Answer

**step1** Understanding the problem

The problem asks us to determine which of the given expressions is equivalent to the product of sec x° and cot x°.

**step2** Defining sec x° in a right triangle

In a right-angled triangle, for a given acute angle x°, the secant of x° (sec x°) is defined as the ratio of the length of the hypotenuse to the length of the adjacent side.
If we denote the hypotenuse as 'H' and the adjacent side as 'A', then we can write:
$$ \text{sec x°} = \frac{\text{Hypotenuse}}{\text{Adjacent}} = \frac{H}{A} $$

**step3** Defining cot x° in a right triangle

For the same acute angle x° in a right-angled triangle, the cotangent of x° (cot x°) is defined as the ratio of the length of the adjacent side to the length of the opposite side.
If we denote the opposite side as 'O' and the adjacent side as 'A', then we can write:
$$ \text{cot x°} = \frac{\text{Adjacent}}{\text{Opposite}} = \frac{A}{O} $$

**step4** Calculating the product of sec x° and cot x°

Now, we need to multiply the expressions for sec x° and cot x°:
$$ \text{sec x°} \times \text{cot x°} = \left( \frac{H}{A} \right) \times \left( \frac{A}{O} \right) $$

**step5** Simplifying the product

When multiplying these two fractions, we can observe that 'A' (the adjacent side) appears in the denominator of the first fraction and in the numerator of the second fraction.

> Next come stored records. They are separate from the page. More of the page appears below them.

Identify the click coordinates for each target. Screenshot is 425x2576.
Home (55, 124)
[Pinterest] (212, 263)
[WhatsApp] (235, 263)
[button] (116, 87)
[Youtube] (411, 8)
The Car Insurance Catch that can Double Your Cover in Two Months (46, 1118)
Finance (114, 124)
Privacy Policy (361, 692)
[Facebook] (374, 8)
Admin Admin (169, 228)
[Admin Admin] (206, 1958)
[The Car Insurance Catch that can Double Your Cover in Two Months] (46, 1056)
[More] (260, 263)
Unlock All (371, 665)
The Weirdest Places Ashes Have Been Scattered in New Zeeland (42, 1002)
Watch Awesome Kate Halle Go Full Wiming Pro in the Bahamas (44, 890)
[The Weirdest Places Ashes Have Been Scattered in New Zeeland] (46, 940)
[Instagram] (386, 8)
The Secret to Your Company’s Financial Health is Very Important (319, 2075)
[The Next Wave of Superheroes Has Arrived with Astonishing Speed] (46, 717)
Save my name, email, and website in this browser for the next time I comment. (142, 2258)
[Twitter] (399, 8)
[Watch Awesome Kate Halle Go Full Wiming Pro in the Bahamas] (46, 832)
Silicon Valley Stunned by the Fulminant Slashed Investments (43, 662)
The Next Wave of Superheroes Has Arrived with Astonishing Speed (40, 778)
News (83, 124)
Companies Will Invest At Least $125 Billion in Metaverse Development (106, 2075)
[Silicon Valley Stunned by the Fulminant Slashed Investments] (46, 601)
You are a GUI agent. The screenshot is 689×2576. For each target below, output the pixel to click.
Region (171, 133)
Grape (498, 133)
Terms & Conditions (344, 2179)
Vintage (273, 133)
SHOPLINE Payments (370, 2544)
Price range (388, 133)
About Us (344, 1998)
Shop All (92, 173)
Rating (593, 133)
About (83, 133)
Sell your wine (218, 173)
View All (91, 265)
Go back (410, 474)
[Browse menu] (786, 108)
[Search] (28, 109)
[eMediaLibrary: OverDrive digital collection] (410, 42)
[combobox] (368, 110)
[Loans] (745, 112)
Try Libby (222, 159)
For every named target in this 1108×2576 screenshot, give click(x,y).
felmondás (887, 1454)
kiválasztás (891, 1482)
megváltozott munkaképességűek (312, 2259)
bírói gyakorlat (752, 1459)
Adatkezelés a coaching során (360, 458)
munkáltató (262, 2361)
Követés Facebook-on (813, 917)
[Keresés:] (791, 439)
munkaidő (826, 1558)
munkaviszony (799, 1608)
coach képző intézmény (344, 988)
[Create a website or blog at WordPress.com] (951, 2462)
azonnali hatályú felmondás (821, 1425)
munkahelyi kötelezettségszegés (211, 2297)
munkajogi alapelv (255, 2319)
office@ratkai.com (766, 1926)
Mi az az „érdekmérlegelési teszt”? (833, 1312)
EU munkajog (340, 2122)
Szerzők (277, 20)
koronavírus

This allows us to cancel 'A' from the expression:
$$ \text{sec x°} \times \text{cot x°} = \frac{H \times A}{A \times O} = \frac{H}{O} $$
The simplified expression is the ratio of the hypotenuse to the opposite side.

**step6** Matching the result with the given options

We compare our simplified result, $$\frac{H}{O}$$, with the provided options:
- hypotenuse ÷ adjacent ($$\frac{H}{A}$$)
- adjacent ÷ hypotenuse ($$\frac{A}{H}$$)
- opposite ÷ adjacent ($$\frac{O}{A}$$)
- hypotenuse ÷ opposite ($$\frac{H}{O}$$)
Our result, "hypotenuse ÷ opposite", perfectly matches the last option.